"#News #publishers limit #InternetArchive access due to #AI scraping concerns."https://www.niemanlab.org/2026/01/news-publishers-limit-internet-archive-access-due-to-ai-scraping-concerns/

petersuber

"#News #publishers limit #InternetArchive access due to #AI scraping concerns."
https://www.niemanlab.org/2026/01/news-publishers-limit-internet-archive-access-due-to-ai-scraping-concerns/

PS: I'm one who thinks AI training on copyrighted content is #FairUse and (separate point) even desirable in the case of academic research.
https://fediscience.org/@petersuber/113443473594224752

But this kind of training will create huge collateral damage --indirectly through publisher action -- if it diminishes the @internetarchive.

#Copyright #Journalism

petersuber

Update. It's happening. "News Publishers Are Now Blocking The Internet Archive, And We May All Regret It."
https://www.techdirt.com/2026/02/13/news-publishers-are-now-blocking-the-internet-archive-and-we-may-all-regret-it/

@mmasnick is right: "In our rush to punish #AI companies, we’re destroying public goods that serve everyone…We’re sacrificing the historical record not because of proven harm, but because publishers are worried about what might happen. That’s a hell of a tradeoff."

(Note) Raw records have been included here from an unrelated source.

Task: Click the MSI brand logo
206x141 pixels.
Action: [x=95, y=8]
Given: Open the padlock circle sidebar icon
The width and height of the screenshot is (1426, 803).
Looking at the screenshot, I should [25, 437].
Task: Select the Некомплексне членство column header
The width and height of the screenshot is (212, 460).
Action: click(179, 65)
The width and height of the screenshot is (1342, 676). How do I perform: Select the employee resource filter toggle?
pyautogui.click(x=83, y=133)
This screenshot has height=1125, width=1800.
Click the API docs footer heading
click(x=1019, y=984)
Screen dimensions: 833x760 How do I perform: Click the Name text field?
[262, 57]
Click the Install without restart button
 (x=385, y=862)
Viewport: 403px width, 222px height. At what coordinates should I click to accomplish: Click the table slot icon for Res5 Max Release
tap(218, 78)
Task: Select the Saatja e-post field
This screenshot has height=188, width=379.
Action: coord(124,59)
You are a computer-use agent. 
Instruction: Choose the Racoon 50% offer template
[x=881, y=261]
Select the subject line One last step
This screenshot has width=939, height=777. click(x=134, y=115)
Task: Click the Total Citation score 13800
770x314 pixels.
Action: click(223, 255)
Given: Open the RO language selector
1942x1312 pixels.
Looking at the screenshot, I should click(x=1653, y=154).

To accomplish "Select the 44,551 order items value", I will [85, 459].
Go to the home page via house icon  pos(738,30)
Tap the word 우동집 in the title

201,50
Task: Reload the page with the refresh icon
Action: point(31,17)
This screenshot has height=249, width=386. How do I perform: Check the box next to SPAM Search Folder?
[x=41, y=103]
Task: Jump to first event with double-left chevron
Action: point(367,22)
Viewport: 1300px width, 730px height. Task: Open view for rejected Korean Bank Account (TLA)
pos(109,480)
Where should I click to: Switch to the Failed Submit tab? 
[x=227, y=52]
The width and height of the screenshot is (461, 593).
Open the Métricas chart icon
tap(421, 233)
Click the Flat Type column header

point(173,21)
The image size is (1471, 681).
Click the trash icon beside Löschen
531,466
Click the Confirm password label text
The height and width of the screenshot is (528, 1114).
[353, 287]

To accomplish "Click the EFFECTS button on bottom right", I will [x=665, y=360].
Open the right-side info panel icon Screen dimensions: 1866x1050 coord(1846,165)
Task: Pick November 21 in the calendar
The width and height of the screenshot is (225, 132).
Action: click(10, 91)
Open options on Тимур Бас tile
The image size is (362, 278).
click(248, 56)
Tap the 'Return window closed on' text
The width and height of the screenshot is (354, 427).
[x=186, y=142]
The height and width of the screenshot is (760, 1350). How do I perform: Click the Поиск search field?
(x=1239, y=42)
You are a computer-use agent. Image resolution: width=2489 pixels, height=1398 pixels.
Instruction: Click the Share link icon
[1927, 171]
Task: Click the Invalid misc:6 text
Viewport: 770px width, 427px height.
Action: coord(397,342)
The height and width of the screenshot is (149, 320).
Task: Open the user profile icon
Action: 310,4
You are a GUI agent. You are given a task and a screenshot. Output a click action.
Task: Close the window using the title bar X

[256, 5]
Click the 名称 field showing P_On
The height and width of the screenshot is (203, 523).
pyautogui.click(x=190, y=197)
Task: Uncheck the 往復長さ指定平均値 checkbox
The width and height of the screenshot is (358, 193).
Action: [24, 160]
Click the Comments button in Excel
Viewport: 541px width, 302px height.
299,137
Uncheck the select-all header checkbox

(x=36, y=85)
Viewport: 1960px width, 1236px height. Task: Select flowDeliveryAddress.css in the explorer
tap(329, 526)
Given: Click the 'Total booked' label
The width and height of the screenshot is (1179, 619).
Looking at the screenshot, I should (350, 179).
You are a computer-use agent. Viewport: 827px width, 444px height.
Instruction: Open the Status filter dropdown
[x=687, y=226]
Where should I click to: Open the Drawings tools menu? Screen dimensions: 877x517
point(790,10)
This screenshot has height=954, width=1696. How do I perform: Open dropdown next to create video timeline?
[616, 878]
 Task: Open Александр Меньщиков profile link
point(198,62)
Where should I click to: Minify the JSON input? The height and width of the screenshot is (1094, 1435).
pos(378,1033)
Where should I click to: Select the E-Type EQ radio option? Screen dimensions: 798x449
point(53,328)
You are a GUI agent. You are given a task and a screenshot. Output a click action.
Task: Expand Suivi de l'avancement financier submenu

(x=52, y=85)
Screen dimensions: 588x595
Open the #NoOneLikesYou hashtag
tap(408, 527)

#Copyright #InternetArchive #Journalism #Publishers
@internetarchive

petersuber

Update. But are #publishers right to worry that #AI companies can freely scrape the #WaybackMachine in order to train their tools? No, says Mark Graham, director of the Wayback Machine.
https://www.techdirt.com/2026/02/17/preserving-the-web-is-not-the-problem-losing-it-is/

"The Wayback Machine is built for human readers. We use rate limiting, filtering, and monitoring to prevent abusive access, and we watch for and actively respond to new scraping patterns as they emerge."

#Copyright #InternetArchive #Journalism
@internetarchive